The detected action potentials were then segregated into putative multiple single units by using automatic clustering software (Harris et al., 2001;

http://klustakwik.sourceforge.net/). Finally, the generated clusters were manually refined by a graphical cluster cutting program (Csicsvari et al., 1998). Only units with clear refractory periods (<2 ms) in their autocorrelation and well-defined cluster boundaries (Harris et al., 2001) were used for further analysis. Pyramidal cells and interneurons were discriminated by their autocorrelations, firing rates and wave forms, as previously described (Csicsvari et al., 1999). Because our goal was to analyze changes in the hippocampal firing patterns over different time points, we needed to ensure that our sample of cells was taken from clusters with stable firing. We therefore clustered together periods of waking spatial behavior and sleep sessions. Stability Alectinib nmr of the recorded cells over time was verified by plotting spike features over time and by plotting two-dimensional unit cluster plots in different sessions in addition to the stability of spike waveforms. In addition, an isolation distance based on Mahabalonis distance was calculated to ensure that the selected spike

clusters did not overlap during the course of the recordings (Harris et al., 2001).

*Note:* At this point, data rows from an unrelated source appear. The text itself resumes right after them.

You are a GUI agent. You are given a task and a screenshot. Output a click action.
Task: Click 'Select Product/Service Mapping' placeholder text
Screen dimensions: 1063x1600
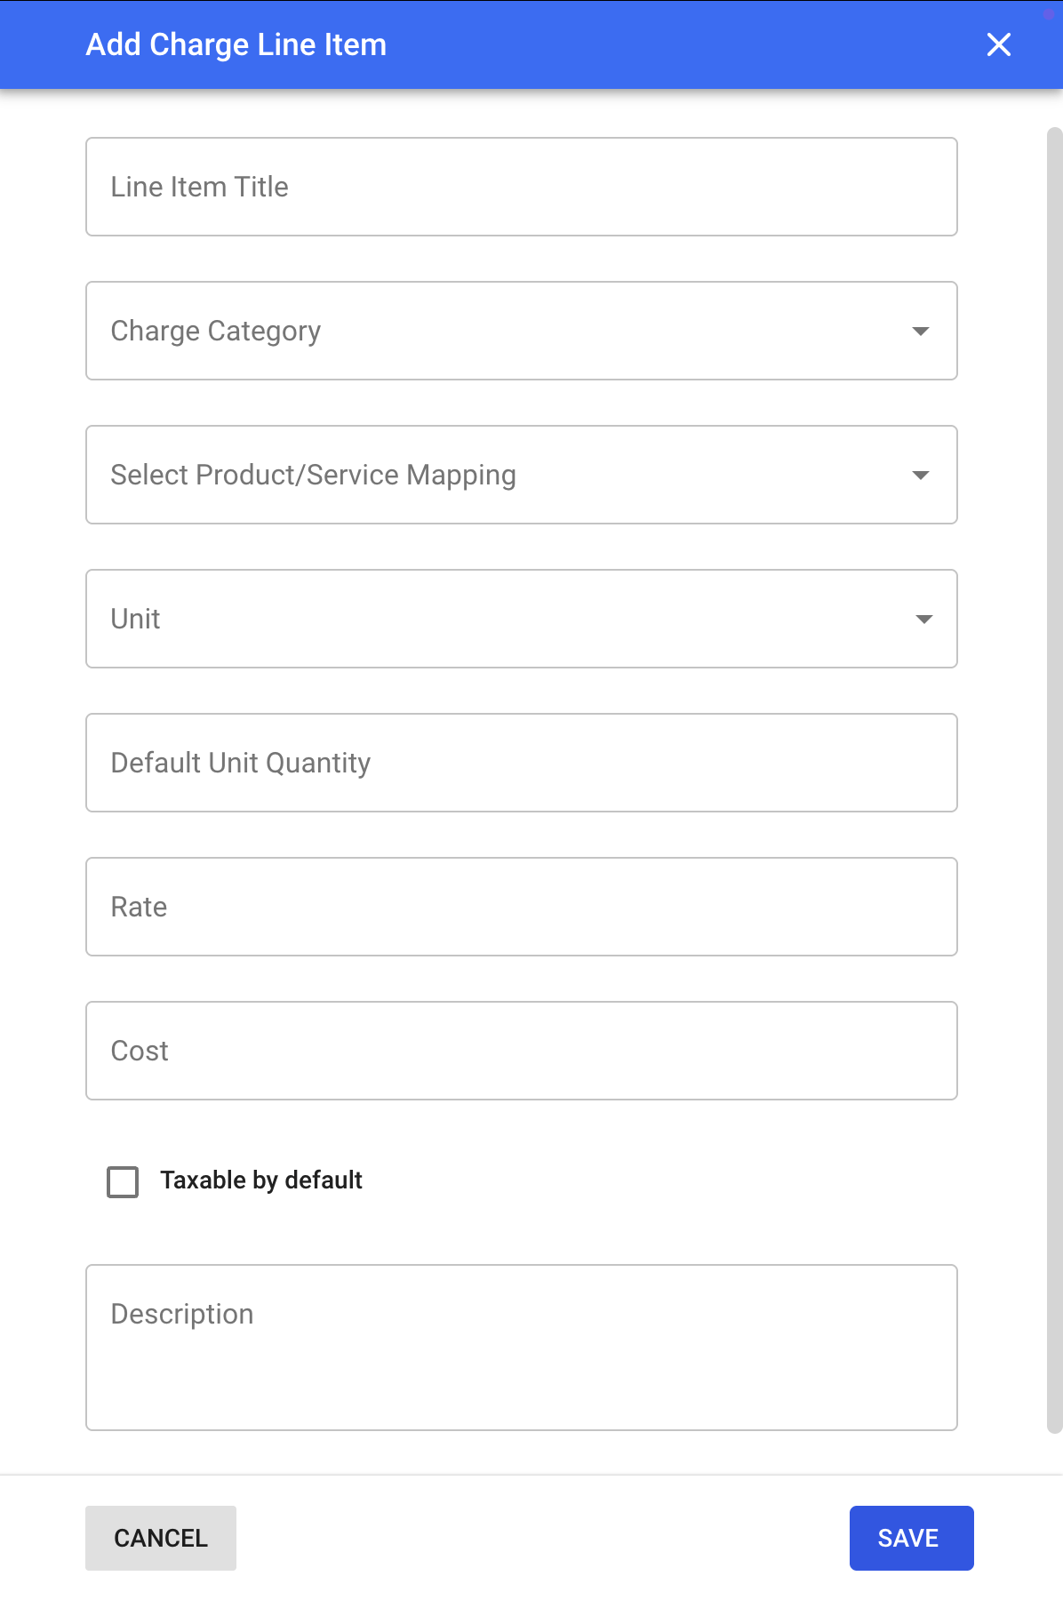point(313,475)
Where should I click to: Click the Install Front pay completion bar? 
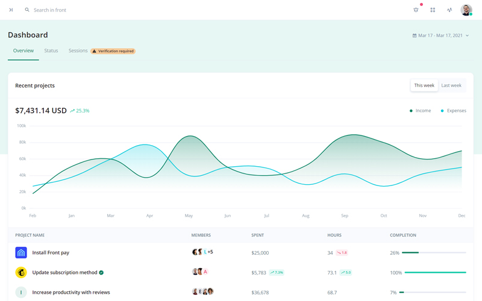coord(434,253)
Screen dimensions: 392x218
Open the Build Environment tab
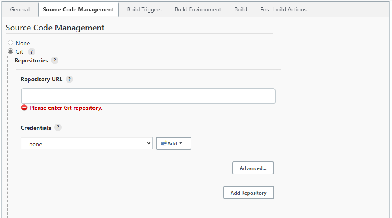point(198,9)
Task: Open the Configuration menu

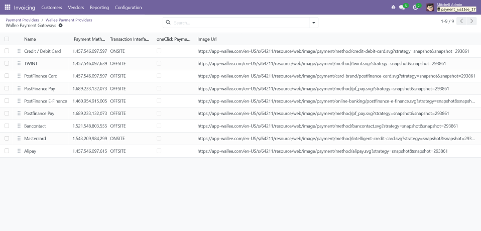Action: pyautogui.click(x=128, y=8)
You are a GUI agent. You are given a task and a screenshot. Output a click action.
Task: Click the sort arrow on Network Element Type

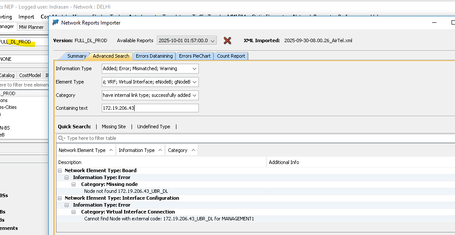(x=111, y=150)
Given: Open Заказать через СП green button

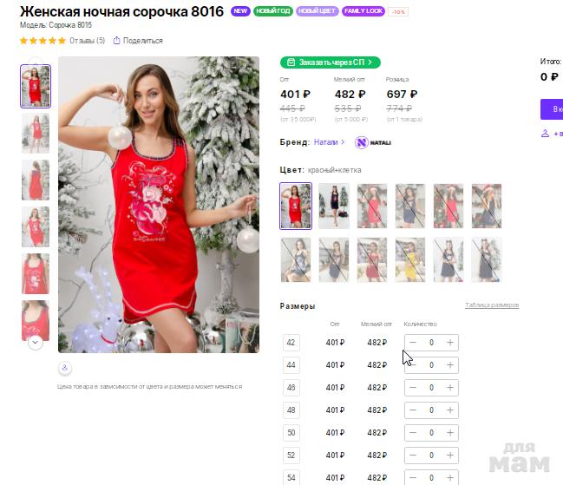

In total, 2,319 pyramidal cells and 302 interneurons from the CA1 region of the hippocampus recorded in the “allocentric learning” version of the task, and 153 CA1 interneurons recorded in AZD6244 order the “cued learning” version, were included in the analysis. Hippocampal place rate maps were calculated during exploratory epochs (speed > 5cm/s) as described before (Dupret et al., 2010; O’Neill et al., 2008). Place cells were then screened for their spatial tuning using a coherence value of at least 0.6 and a sparsity value of no more than 0.3. Coherence reflects the similarity of the firing rate in adjacent spatial bins and is the z transform of the correlation between the rate in a bin and the average rate of its eight nearest neighbors

(Muller and Kubie, 1989). Sparsity corresponds with the proportion of the environment in which a cell fires, corrected for dwell time (Skaggs et al., 1996), and is defined as (ΣPiRi)2/ΣPiRi2, where Pi is the probability L-NAME HCl of the rat occupying bin i, Ri is the firing rate in bin i. The expression of pyramidal cell assembly patterns was estimated using a population vector-based analysis (Dupret et al., 2010; Leutgeb et al., 2005) in a subsecond time scale. The rate maps of CA1 pyramidal cells were stacked into three-dimensional matrices (the two spatial dimensions on the x and y axis, the cell identity on the z axis; see Figure 2A) for the preprobe and the postprobe sessions. In these sessions each x-y bin was thus represented by a population vector composed by the firing rate of each pyramidal cell at that location.